Brano da leggere ▸
******************************

Andrea e Ippolito Novelli

Insediatosi a Casale nel giugno 1474, il giovane vescovo Bernardino Tibaldeschi, pur essendo già in qualche modo a balia dal collega di Alessandria, ha necessità di avere direttamente a fianco collaboratori esperti. Quasi in contemporanea con la bolla pontificia di erezione della diocesi, Sisto IV ha firmato un secondo atto con il quale, “avendo in mira il decoro e la dignità della chiesa casalense, in cui, dopo la prepostura, non eravi altra dignità”, crea ex novo l'arcidiaconato, “assegnando in prebenda la chiesa di san Pietro d'Azervengo (?) sui confini di Moncalvo del reddito di 15 fiorini d'oro, e la prepostura di Torcello del reddito di fiorini 40 somiglianti, nominando a tale dignità Andrea Novelli di Trino (foto da un ritratto di Macrino d'Alba) celebre giureconsulto” (De Conti). Al neo arcidiacono - che peraltro ha da poco ricevuto l’ordinazione presbiterale - il vescovo assegna quindi anche l’incarico di vicario generale. Inizia dunque a Casale la carriera del futuro vescovo di Alba.

E’ figlio di Eusebio e Saracena Morelli, famiglia originaria dell’Astigiano, con possibili agganci nel Casalese (Occimiano), non a caso alcuni testi lo citano come “Andrea de Monteferrato”. Non si conosce la data di nascita. In un ritratto opera di Macrino d’Alba datato 1591 parrebbe avere le sembianze di un cinquantenne o forse qualcosa in più, quindi nato intorno al 1535/40, ipotesi avvalorata dalla notizia che compie gli studi giuridici a Pavia avendo come con discepolo il futuro, grande giurista Giasone del Maino, nato sicuramente nel 1535.

Sono anni tranquilli per Casale e il Marchesato. In campo religioso inizia la costruzione del monastero e della chiesa di San Domenico, arrivano in città gli Agostiniani e si insediano nel convento di Santa Croce, nel convento di San Bartolomeo e chiesa di San Marco (oggi conosciuto come ex caserma Baronino) la comunità di religiose Umiliate viene rinvigorita con il passaggio allo stesso ordine agostiniano, nasce l’ospedale di Santa Maria delle Grazie alla cui direzione c’è anche il vescovo, il marchese Guglielmo VIII Paleologo (fratello del cardinale Teodoro) avvia lavori di sistemazione al Santuario di Crea e lo affida ai canonici Lateranensi.

******************************

Materiale fornito ▸
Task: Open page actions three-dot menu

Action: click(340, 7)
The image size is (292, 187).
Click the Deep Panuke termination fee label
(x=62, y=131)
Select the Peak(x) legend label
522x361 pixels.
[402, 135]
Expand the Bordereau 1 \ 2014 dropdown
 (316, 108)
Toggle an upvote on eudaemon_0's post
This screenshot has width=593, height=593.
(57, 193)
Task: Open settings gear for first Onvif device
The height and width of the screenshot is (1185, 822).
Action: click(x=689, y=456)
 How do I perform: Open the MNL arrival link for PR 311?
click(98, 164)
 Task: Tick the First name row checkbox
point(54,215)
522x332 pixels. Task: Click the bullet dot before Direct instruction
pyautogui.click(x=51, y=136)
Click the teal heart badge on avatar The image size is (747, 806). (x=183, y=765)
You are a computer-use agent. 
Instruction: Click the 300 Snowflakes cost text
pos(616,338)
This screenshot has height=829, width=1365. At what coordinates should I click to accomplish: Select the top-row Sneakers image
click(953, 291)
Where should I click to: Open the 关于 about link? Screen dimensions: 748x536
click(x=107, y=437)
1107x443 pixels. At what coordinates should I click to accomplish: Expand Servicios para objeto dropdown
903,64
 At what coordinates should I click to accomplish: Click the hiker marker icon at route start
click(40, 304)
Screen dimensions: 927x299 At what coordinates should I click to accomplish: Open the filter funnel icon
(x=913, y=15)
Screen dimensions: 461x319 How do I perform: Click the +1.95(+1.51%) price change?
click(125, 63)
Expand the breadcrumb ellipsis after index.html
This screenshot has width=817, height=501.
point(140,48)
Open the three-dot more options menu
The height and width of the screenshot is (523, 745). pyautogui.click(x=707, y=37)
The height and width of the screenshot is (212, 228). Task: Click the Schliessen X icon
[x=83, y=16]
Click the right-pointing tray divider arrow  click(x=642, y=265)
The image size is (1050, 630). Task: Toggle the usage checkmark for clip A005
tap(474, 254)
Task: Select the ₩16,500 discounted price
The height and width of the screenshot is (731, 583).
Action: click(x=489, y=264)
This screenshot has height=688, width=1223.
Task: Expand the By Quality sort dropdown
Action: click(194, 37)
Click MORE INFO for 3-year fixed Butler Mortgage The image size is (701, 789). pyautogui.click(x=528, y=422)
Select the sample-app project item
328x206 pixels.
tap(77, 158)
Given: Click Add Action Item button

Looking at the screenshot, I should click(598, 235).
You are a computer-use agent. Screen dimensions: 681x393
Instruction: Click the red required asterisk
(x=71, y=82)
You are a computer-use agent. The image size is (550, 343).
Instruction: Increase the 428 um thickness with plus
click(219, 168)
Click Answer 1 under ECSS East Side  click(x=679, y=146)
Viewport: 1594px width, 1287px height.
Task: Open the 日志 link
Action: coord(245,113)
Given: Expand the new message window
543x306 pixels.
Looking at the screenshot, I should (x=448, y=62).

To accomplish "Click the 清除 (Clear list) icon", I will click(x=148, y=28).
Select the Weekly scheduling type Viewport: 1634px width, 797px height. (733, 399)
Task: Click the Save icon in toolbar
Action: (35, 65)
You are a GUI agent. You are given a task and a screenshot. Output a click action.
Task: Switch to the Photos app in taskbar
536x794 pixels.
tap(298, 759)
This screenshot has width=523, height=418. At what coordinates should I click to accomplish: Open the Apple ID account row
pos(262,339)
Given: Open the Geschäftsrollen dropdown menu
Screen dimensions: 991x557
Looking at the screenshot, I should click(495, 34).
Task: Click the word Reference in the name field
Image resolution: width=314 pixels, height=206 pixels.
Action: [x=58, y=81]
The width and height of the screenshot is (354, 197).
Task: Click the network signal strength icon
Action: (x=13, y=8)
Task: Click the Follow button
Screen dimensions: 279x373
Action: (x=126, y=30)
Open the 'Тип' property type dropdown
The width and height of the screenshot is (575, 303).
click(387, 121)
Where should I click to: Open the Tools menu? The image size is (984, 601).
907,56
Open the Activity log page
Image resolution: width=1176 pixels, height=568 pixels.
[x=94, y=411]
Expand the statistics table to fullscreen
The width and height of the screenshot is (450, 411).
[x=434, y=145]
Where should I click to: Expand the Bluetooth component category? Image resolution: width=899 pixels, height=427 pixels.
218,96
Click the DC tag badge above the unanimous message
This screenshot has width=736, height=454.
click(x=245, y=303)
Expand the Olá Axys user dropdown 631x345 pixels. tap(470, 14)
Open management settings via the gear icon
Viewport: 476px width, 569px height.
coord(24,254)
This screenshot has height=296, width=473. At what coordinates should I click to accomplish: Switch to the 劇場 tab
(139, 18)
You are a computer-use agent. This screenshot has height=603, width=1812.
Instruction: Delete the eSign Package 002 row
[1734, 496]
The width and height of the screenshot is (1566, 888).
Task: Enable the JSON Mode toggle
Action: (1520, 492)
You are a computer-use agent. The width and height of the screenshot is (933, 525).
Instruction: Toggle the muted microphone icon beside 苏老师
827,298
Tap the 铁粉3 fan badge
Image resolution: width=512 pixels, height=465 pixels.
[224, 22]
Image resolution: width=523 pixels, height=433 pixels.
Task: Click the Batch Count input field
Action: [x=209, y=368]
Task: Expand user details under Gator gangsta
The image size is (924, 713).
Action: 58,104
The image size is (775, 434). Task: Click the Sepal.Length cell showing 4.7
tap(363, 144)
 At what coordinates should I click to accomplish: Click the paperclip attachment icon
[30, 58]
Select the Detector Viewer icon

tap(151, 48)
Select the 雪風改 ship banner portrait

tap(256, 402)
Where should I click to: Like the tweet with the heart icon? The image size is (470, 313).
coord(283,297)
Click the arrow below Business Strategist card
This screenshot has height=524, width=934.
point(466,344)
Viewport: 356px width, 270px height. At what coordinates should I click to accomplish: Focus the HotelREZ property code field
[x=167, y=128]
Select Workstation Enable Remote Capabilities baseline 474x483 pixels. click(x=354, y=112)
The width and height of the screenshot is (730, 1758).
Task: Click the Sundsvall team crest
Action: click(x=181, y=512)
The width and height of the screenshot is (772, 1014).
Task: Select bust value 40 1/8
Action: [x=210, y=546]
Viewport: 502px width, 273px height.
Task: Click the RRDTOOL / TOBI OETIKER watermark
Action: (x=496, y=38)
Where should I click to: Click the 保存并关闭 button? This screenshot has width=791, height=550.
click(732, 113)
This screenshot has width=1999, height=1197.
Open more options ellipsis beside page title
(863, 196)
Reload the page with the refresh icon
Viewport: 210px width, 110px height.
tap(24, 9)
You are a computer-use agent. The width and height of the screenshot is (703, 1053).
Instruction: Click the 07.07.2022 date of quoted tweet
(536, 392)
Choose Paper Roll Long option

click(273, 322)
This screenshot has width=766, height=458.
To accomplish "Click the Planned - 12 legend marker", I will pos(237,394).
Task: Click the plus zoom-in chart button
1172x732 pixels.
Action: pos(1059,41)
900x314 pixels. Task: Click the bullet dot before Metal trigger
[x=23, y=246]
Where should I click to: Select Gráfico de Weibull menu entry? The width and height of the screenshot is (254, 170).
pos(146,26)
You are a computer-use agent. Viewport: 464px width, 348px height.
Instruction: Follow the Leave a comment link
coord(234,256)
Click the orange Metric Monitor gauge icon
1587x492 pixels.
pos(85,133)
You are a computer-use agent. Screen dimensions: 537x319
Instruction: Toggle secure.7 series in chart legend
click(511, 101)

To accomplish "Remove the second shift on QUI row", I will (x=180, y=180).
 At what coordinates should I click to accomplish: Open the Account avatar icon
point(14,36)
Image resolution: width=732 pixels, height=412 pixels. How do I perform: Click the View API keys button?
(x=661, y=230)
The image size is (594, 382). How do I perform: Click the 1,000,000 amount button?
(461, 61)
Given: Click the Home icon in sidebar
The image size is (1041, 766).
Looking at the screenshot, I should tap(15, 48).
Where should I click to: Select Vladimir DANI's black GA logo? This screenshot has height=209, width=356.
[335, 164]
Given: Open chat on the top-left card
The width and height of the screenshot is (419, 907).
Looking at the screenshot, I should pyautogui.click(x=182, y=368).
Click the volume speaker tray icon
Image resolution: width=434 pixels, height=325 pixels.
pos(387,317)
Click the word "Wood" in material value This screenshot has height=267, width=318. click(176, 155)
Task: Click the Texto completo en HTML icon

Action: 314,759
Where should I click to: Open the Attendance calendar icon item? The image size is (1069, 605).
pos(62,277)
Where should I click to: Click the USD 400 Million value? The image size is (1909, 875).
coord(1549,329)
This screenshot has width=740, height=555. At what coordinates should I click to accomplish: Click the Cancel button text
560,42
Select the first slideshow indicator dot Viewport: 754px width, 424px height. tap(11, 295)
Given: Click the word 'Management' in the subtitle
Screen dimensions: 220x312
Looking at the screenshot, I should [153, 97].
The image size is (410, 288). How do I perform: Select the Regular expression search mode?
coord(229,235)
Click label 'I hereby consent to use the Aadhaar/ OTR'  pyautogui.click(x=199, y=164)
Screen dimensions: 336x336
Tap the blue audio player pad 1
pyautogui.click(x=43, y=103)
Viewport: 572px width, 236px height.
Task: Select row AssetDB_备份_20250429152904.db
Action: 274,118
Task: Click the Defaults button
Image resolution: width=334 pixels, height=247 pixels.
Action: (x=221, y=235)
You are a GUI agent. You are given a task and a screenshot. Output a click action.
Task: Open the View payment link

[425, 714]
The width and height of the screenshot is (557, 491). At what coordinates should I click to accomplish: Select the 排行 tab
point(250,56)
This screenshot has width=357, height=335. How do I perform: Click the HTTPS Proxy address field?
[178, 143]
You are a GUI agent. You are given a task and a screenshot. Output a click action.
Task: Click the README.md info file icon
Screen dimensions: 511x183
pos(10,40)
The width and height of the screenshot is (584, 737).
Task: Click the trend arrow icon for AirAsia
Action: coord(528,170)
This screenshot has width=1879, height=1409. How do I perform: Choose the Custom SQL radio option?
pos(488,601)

******************************

Compito 1 ▸ Elenca ogni riga delle voci in cui compare la stringa "plus", tenendo conto di maiuscole e minuscole.
Compito 2 ▸ Scrivi il seguito del brano su Andrea Novelli e la Casale del Quattrocento, riprendendo subito dopo l'ultima frase.

Risposta scritta 1 ▸
Instruction: Increase the 428 um thickness with plus
Task: Click the plus zoom-in chart button

Risposta scritta 2 ▸
Nel settembre 1484 (come in molti casi, tante storie tante date, chi scrive del febbraio 1483, chi addirittura del 1486 o 1493) arriva la promozione alla cattedra di Alba. E’ vescovo di “esimie virtù”, molto attivo, poche parole e tanti fatti. Giunto nella città langarola, trova la cattedrale in pessime condizioni (un’epigrafe dedicatoria riporta il termine “colapsum”, crollato!), e il palazzo vescovile addirittura da tempo inagibile. Per il tempio provvede con immediatezza a far progettare il restauro, che inizia nel maggio 1486. Una monografia edita a fine ‘700 dallo storico Giuseppe Vernazza cita il libro-spese fatte per tale opera, in gran parte pagate dal vescovo di tasca propria, e concludendo che “la città vi ha concorso per niente”. Per l’episcopio i lavori di riedificazione occuperanno gli anni dal 1506 al 1513.

Non poche le missioni a Roma. Nel 1492 è rappresentante del Marchese Bonifacio di Monferrato per l’omaggio e la dichiarazione di obbedienza al nuovo pontefice Alessandro VI; con lui, anche un casalese famoso, Benvenuto San Giorgio, e il potente consigliere marchionale Ludovico Tizzone. Le sessioni del Concilio lateranense V, tra il 1512 (anno nel quale celebra il sinodo) e il 1517, lo vedono come assiduo partecipante e oratore. A Roma si accompagna sovente con un pittore albese, tal Gian Giacomo de Alladio, impegnato a seguire il lavoro di maestri quali Luca Signorelli e il Perugino che operano presso i palazzi pontifici, e che sarà meglio conosciuto come Macrino d’Alba.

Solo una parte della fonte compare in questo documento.